The sociologist Erving Goffman developed a perspective called “Dramaturgy” that viewed social interactions, and the environments that they occur within, as theatrical. In a normal scenario, Goffman identifies that people undergo maintaining ‘front stage’ behavior, which concerns public appearance, in juxtaposition to ‘back stage’ behavior, where individuals have the luxury of privacy to express themselves, or ‘drop their act’. Just like in theater, actors can ‘break character’ or go ‘off-stage’, but sports like basketball do not afford any of these labeled distinctions to athletes. Basketball players have to maintain their composure at all times on and off the court. Conscious decisions like refraining from swearing out of frustration in press conferences to avoid being a perceivably ‘bad influence’ for an impressionable, and vast, youth audience, as well as to escape a hefty fine, epitomizes the notion that athletes cannot ‘break character’ or they will certainly suffer the consequences.
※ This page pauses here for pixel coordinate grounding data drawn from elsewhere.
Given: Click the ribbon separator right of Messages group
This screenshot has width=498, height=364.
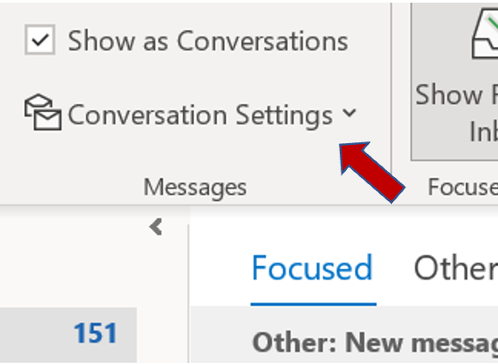Looking at the screenshot, I should coord(391,87).
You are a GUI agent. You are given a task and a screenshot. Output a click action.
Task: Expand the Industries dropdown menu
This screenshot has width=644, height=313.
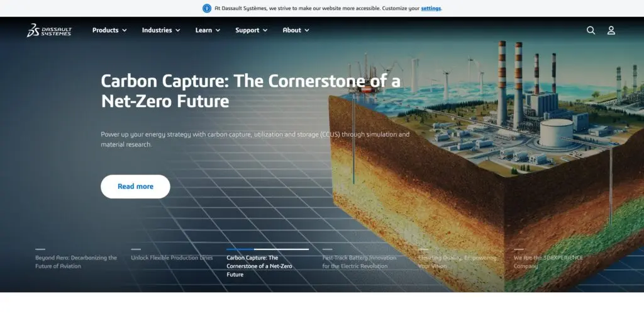pyautogui.click(x=161, y=30)
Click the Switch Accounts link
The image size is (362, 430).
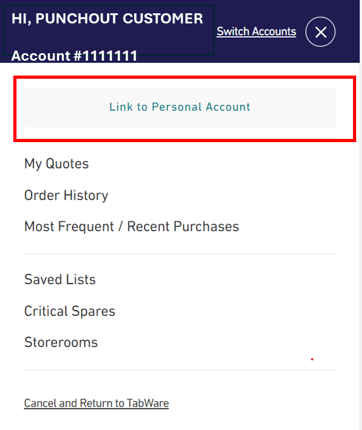tap(256, 31)
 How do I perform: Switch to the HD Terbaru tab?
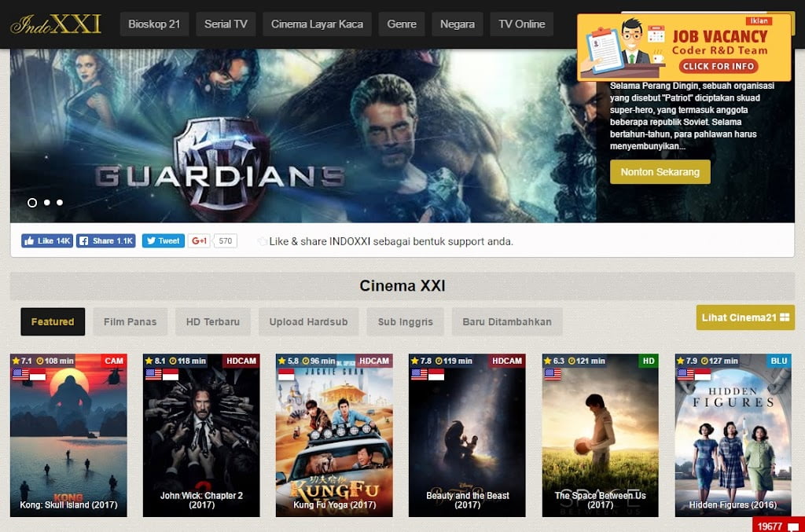coord(212,321)
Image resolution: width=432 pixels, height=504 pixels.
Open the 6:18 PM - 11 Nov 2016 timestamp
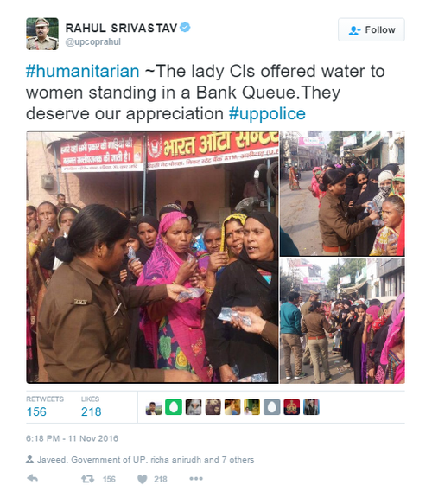pos(72,438)
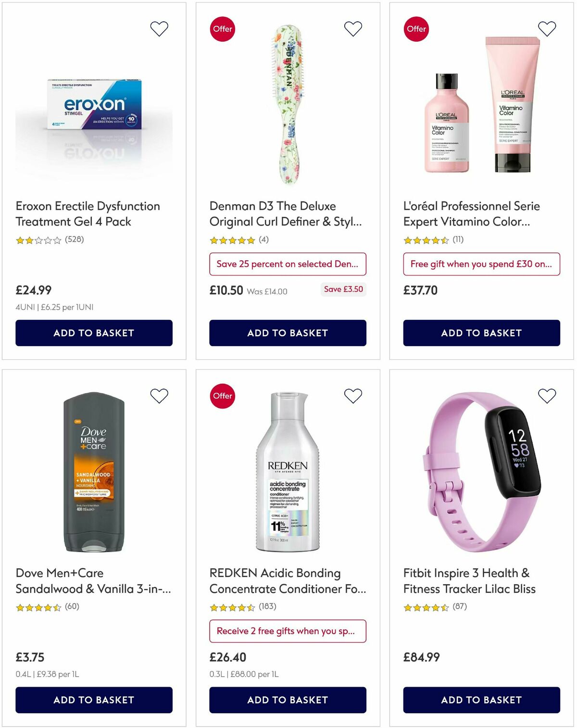This screenshot has height=728, width=577.
Task: Add REDKEN conditioner to favorites
Action: 353,395
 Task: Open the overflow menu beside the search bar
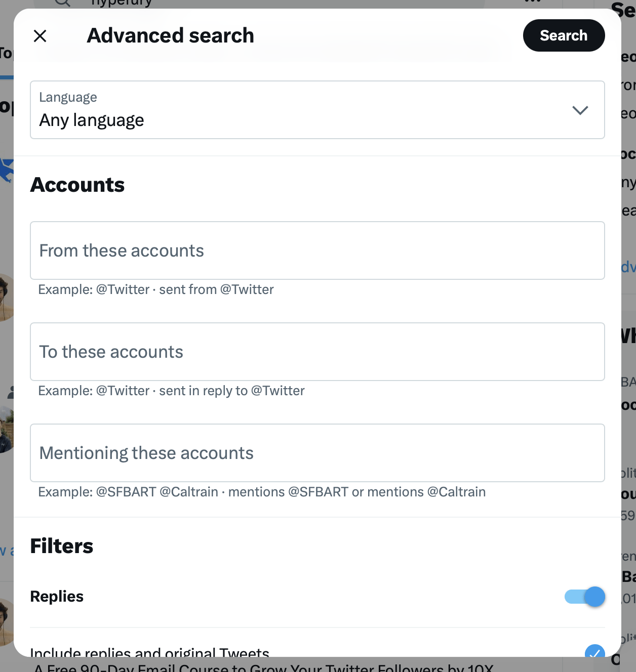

On the court, the same applies when players have to keep their cool during moments of disgruntlement so that they do not use ‘back-stage’ language, such as complaining about referee calls, in-game, as to evade technical fouls that not only jeopardize their own performance, but their team’s as well. Goffman also mentions the concept of borders, or an understanding of what is permissible in a performance. Sports violate social borders time and time again for better or for worse. College sports occasionally sees fans rushing onto the court to bask in the glory of their team defeating a rival or a formidable opponent, but then there are notorious instances like the NBA’s ‘Malice at the Palace’ when a fight broke out in 2004 between the Detroit Pistons and the Indiana Pacers that escalated into a borderline riot with players fighting fans and fans fighting players. The undying passion of sports can forsake even the strongest of implicit regulations, such as a friendship, or legitimate laws in the case of the aforementioned brawl. Regardless, momentous occasions like March Madness or the NBA Playoffs evoke a fraternal sense of belonging between dissimilar people through the vicarious sentiment of their favorite teams and players; and it is truly a living and breathing social experiment that unfolds in front of our eyes every time the game clock starts running.